3. **Applying the formula:** Now, the left side is a perfect match for $\tan(A-B)$ where $A=t$ and $B=4t$.
So, $\tan(t - 4t) = 1$
This simplifies to $\tan(-3t) = 1$.

4. **Using tangent properties:** I remember that $\tan(-x) = -\tan x$. So, our equation becomes:
$-\tan(3t) = 1$
Multiplying both sides by -1 gives:
$\tan(3t) = -1$

5. **Finding general solutions for tangent:** Now I need to find all the angles whose tangent is -1. I know that $\tan(\frac{\pi}{4})=1$. Since tangent is negative in the second and fourth quadrants, the first angle in our unit circle (from $0$ to $2\pi$) is $\frac{3\pi}{4}$. Tangent functions repeat every $\pi$ radians. So, the general solution for $3t$ is:
$3t = \frac{3\pi}{4} + n\pi$ (where 'n' is any whole number: 0, 1, 2, -1, -2, etc.)
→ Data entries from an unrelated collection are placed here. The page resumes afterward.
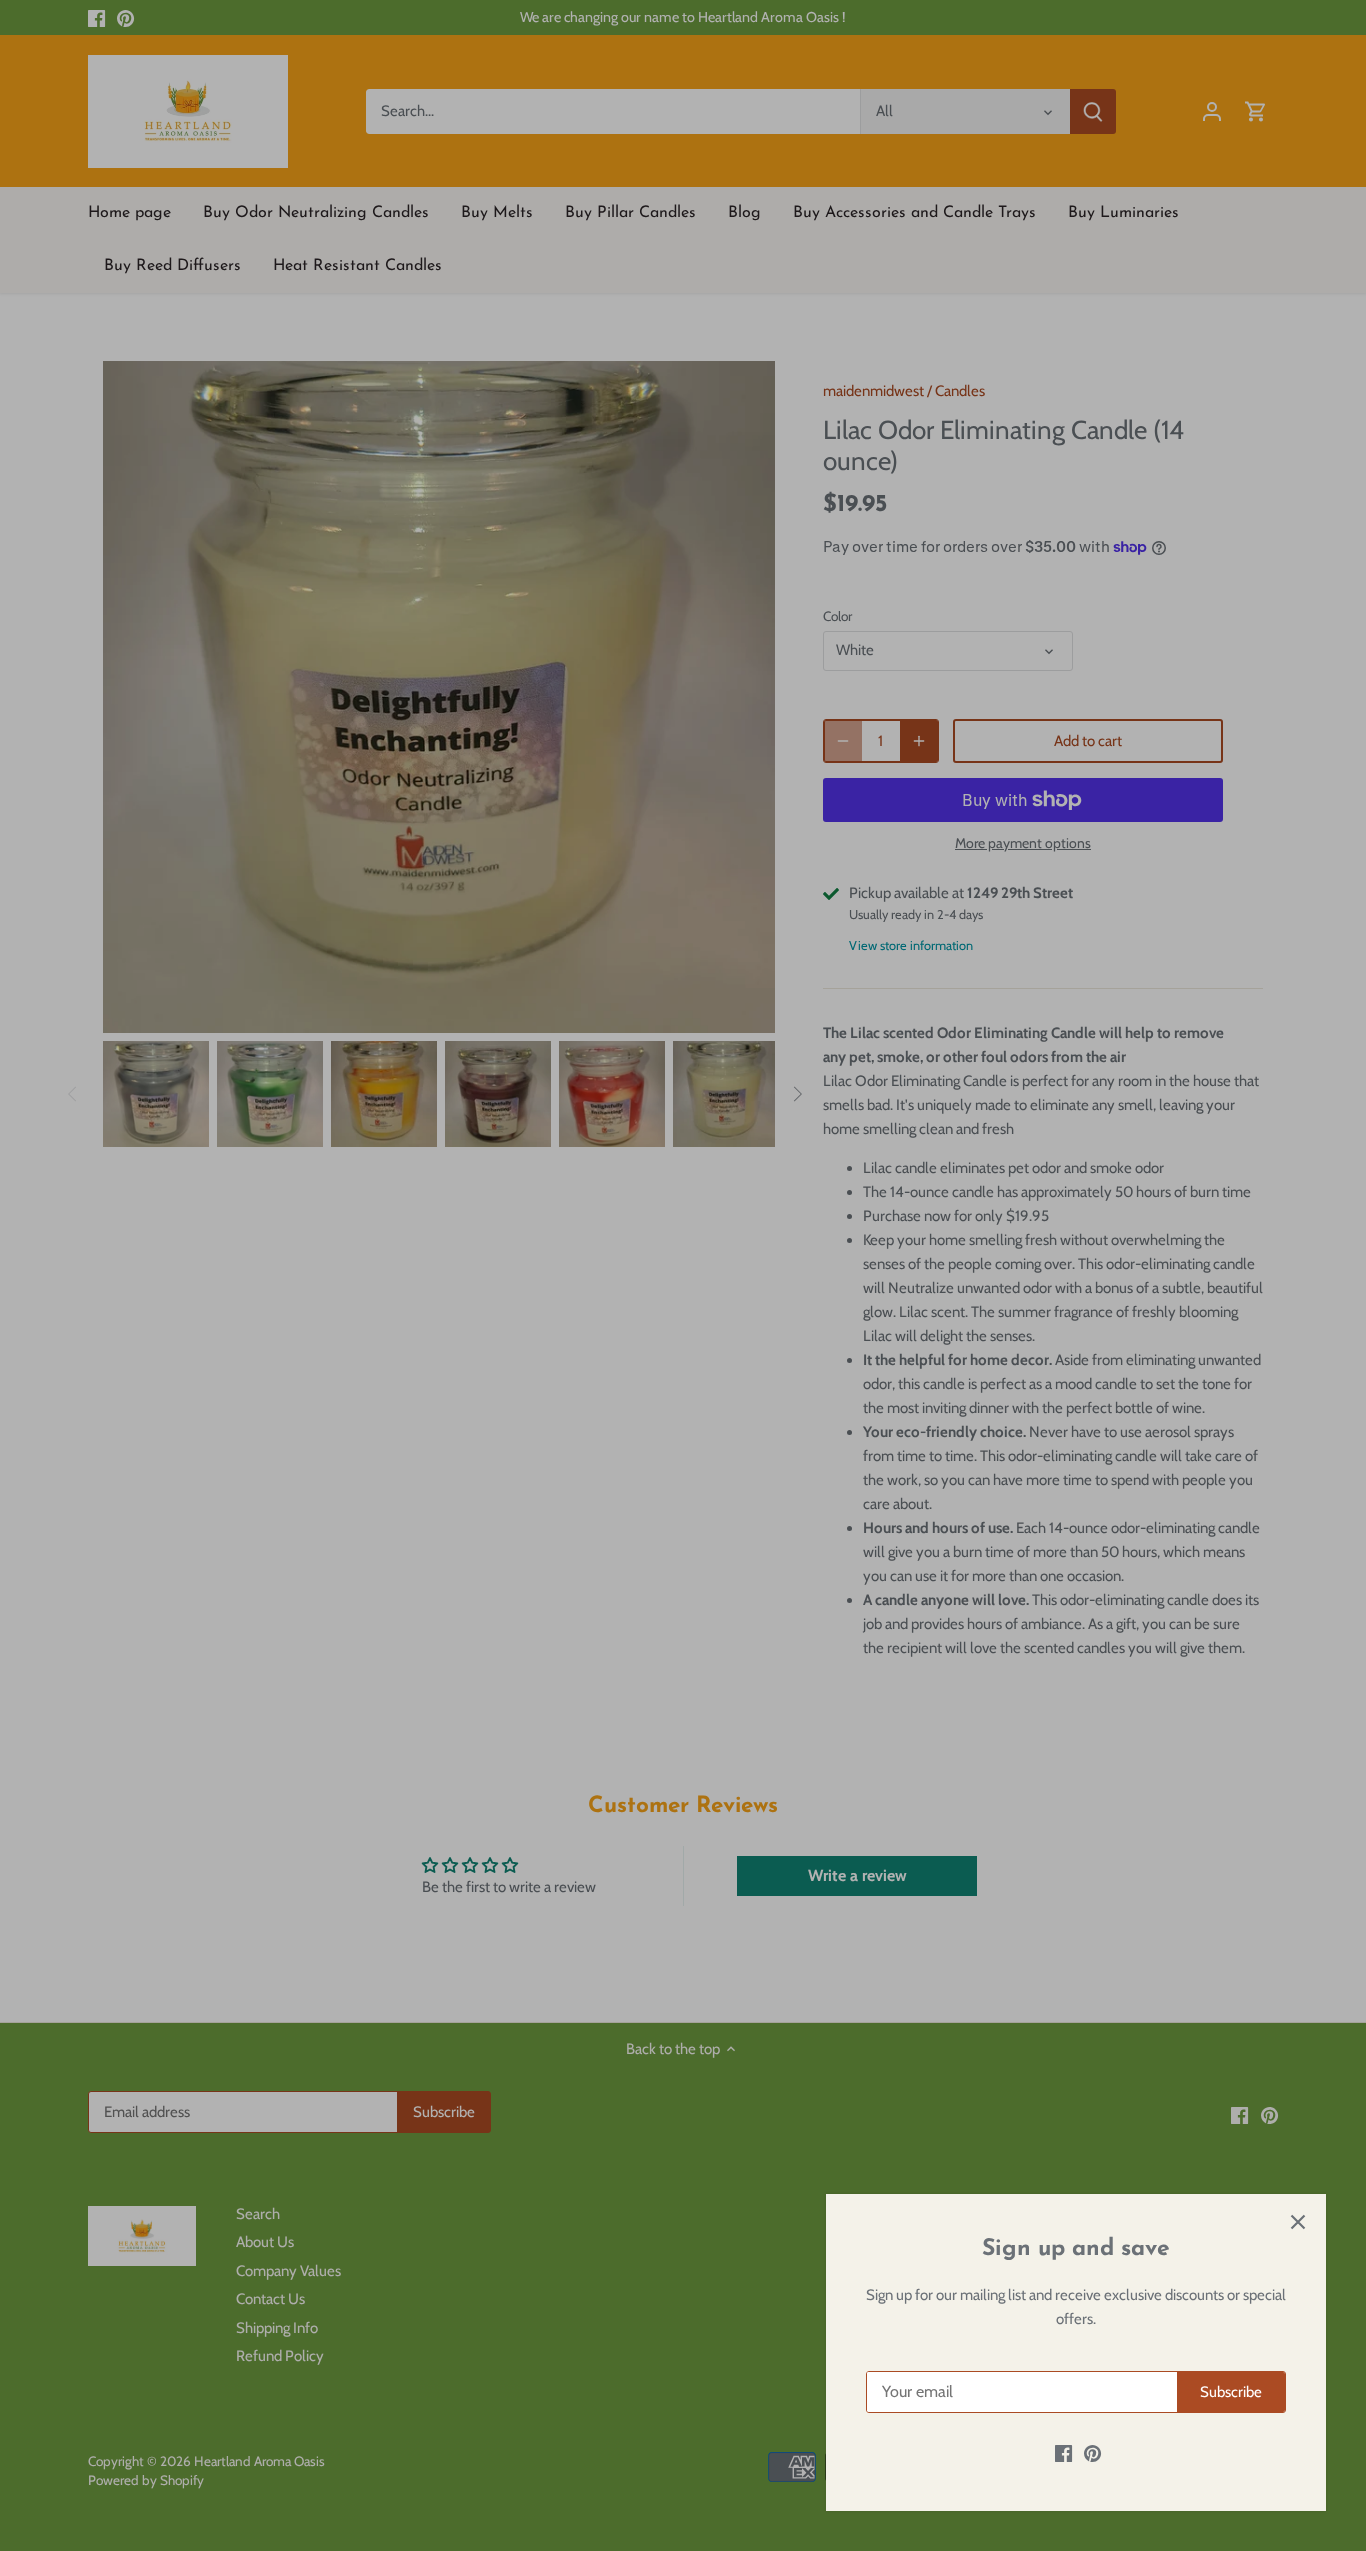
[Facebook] (1063, 2453)
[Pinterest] (1092, 2453)
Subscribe (1231, 2392)
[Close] (1298, 2222)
6. **Solving for *t*:** To find *t*, I just divide everything by 3:
$t = \frac{1}{3} \left(\frac{3\pi}{4} + n\pi\right)$
$t = \frac{\pi}{4} + \frac{n\pi}{3}$

7. **Finding solutions in the interval $[0, \pi)$:** We only want the values of *t* that are between $0$ and $\pi$, including $0$ but not including $\pi$. Let's try different whole numbers for 'n':
* **If $n=0$**: $t = \frac{\pi}{4} + \frac{0\pi}{3} = \frac{\pi}{4}$.
This is in $[0, \pi)$ because $0 \le \frac{\pi}{4} < \pi$. (This is $45^\circ$)
* **If $n=1$**: $t = \frac{\pi}{4} + \frac{1\pi}{3} = \frac{3\pi}{12} + \frac{4\pi}{12} = \frac{7\pi}{12}$.
This is in $[0, \pi)$ because $0 \le \frac{7\pi}{12} < \pi$. (This is $105^\circ$)
* **If $n=2$**: $t = \frac{\pi}{4} + \frac{2\pi}{3} = \frac{3\pi}{12} + \frac{8\pi}{12} = \frac{11\pi}{12}$.
This is in $[0, \pi)$ because $0 \le \frac{11\pi}{12} < \pi$. (This is $165^\circ$)
* **If $n=3$**: $t = \frac{\pi}{4} + \frac{3\pi}{3} = \frac{\pi}{4} + \pi = \frac{5\pi}{4}$.
This is *not* in $[0, \pi)$ because $\frac{5\pi}{4}$ is greater than or equal to $\pi$. So we stop here for positive 'n'.
* **If $n=-1$**: $t = \frac{\pi}{4} - \frac{1\pi}{3} = \frac{3\pi}{12} - \frac{4\pi}{12} = -\frac{\pi}{12}$.
This is *not* in $[0, \pi)$ because it's less than $0$. So we stop here for negative 'n'.

The solutions that are in the interval $[0, \pi)$ are $\frac{\pi}{4}$, $\frac{7\pi}{12}$, and $\frac{11\pi}{12}$.